Military officials said they have opted not to rush the final assault in an effort to minimise casualties and to ensure that the city's infrastructure is safeguarded.
However, the head of a powerful Shia militia on Sunday criticised "weaklings" in the Iraqi army who want US-led air strikes to support the massive operation to retake Tikrit from fighters.
The remarks by Hadi al-Ameri point to a possible divide between the Iraqi army and allied paramilitaries known as "Popular Mobilisation" units, which are dominated by Shia militia forces, over the now-stalled Tikrit drive.
"Some of the weaklings in the army say we need the Americans, while we say we do not need the Americans," Ameri told journalists at Camp Ashraf, north of Baghdad, when asked about US-led air support for Tikrit.
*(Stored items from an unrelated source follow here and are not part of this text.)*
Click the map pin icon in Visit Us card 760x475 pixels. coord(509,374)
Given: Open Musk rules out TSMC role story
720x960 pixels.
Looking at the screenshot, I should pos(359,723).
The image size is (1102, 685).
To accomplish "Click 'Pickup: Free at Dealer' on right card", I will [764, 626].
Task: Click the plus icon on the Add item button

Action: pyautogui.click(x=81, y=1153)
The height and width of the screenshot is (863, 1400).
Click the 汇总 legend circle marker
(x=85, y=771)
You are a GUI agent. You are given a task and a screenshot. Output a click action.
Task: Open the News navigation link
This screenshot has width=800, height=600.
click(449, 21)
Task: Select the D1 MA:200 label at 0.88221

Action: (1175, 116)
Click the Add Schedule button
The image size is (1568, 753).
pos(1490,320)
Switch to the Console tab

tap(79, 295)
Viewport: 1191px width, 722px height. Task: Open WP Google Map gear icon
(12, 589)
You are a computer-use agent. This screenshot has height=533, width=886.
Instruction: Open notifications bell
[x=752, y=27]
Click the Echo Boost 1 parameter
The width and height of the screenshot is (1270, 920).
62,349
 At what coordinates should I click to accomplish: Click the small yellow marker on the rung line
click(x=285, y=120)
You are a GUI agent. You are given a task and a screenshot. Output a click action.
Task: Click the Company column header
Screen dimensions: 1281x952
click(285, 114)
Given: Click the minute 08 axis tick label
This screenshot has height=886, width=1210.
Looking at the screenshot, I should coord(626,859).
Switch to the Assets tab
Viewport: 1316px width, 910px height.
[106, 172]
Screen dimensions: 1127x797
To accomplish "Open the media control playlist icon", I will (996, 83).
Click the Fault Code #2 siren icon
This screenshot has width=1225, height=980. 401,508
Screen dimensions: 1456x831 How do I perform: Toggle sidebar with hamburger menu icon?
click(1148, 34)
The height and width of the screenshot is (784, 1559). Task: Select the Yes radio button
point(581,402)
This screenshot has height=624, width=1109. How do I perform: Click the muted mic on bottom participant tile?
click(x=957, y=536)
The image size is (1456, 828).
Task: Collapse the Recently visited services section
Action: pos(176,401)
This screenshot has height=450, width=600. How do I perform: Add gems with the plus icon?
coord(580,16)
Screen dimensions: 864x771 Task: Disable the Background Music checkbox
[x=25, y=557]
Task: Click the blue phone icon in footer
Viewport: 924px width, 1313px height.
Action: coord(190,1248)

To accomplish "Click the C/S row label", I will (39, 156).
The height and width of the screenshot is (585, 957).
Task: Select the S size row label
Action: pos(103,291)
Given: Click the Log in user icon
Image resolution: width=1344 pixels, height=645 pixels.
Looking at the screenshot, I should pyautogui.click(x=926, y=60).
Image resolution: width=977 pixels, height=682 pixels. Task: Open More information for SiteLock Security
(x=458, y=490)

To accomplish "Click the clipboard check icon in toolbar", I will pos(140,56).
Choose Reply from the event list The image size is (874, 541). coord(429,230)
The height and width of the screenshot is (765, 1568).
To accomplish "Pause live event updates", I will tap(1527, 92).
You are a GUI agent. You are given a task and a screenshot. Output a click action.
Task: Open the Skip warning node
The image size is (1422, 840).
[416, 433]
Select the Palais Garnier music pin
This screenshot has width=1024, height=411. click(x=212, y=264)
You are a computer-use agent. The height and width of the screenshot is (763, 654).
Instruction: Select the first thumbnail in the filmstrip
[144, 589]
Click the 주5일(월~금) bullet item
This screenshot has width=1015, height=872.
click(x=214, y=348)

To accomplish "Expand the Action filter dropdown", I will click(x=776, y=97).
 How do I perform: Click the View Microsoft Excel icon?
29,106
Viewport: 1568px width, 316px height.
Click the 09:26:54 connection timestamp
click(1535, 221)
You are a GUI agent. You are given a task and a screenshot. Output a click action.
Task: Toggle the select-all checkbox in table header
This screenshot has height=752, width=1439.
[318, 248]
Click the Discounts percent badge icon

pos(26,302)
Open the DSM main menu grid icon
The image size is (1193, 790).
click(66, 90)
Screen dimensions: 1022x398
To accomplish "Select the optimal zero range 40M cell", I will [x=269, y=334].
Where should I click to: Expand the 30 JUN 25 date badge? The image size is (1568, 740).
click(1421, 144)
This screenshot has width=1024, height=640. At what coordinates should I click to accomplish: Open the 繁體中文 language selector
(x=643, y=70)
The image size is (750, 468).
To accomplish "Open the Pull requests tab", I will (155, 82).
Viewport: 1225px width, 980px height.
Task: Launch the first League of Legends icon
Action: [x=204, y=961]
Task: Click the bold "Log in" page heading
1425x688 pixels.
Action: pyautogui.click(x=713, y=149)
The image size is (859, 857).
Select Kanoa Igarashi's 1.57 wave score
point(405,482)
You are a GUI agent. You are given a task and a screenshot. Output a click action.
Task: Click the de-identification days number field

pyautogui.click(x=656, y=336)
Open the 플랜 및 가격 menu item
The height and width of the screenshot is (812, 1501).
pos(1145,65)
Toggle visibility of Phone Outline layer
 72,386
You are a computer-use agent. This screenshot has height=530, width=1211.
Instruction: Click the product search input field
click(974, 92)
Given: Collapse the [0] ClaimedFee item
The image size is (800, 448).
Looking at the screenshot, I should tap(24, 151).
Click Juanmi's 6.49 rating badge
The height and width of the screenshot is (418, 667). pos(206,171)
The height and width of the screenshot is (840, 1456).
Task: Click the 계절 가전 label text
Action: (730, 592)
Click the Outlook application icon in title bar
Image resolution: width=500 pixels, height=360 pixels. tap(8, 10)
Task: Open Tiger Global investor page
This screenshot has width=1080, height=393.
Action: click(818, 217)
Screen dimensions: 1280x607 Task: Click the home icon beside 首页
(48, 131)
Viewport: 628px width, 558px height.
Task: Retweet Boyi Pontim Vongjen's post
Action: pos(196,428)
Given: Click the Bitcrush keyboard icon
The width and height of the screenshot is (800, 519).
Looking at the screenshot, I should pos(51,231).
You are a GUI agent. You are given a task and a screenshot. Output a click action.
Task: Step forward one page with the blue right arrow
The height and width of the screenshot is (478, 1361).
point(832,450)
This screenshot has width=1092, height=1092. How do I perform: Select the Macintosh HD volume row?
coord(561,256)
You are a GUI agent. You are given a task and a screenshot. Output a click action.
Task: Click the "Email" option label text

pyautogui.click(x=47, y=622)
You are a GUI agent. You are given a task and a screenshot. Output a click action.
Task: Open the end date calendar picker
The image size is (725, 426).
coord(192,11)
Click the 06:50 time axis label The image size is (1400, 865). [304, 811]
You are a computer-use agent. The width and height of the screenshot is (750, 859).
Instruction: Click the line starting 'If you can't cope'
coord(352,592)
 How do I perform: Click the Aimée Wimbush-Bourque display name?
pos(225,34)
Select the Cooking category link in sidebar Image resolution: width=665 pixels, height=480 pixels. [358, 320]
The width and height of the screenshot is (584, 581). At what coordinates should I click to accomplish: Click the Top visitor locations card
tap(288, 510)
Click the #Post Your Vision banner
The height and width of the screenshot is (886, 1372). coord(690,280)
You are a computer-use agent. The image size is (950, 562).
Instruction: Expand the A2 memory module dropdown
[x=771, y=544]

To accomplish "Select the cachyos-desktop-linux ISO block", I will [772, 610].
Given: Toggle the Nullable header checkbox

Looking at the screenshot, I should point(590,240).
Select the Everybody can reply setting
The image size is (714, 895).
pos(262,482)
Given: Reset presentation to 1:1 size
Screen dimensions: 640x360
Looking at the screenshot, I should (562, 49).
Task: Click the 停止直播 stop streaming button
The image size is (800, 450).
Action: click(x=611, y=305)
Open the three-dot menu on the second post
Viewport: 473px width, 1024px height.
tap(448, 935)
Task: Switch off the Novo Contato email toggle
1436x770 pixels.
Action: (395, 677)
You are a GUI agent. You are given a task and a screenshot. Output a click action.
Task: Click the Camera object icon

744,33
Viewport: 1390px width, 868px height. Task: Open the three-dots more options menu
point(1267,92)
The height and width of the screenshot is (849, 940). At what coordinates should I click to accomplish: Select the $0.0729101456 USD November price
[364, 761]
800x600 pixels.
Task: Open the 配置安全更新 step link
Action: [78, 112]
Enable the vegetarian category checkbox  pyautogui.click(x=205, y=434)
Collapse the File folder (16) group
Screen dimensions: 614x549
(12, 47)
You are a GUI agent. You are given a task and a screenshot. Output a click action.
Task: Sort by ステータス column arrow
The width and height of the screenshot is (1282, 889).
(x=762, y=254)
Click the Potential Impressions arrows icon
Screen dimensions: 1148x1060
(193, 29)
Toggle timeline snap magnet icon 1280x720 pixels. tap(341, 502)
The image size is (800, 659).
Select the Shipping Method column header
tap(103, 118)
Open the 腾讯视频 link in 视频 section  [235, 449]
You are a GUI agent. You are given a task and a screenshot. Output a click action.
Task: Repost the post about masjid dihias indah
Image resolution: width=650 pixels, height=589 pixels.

Army Staff Lieutenant General Abdulwahab al-Saadi, a top commander in Salaheddin province, of which Tikrit is the capital, said that he had requested such strikes against the Islamic State group and that they were needed.
Forces from the army, the police and a number of Popular Mobilisation groups are taking part in the operation, bringing different tactics, skill levels and willingness to take casualties to the fight.
It is unclear who if anyone has overall command of the Tikrit operation, and disputes between the forces involved would hamper an effort that has already become bogged down by the huge number of bombs planted by IS in the city's streets and houses.
While pro-government forces were able to take control of towns near Tikrit and then surround it, fighting to clear the city itself proved much more difficult. The operation has been halted for now with IS fighters besieged.
Ameri said Sunday that bombardment of the city is ongoing, and that "we will not enter Tikrit until after the completion of the necessary preparations," which relate to equipment, not personnel.
Iraqi officials have repeatedly said that the halt to the Tikrit operation is due to a desire to limit casualties among security forces and civilians, as well as damage to buildings and infrastructure.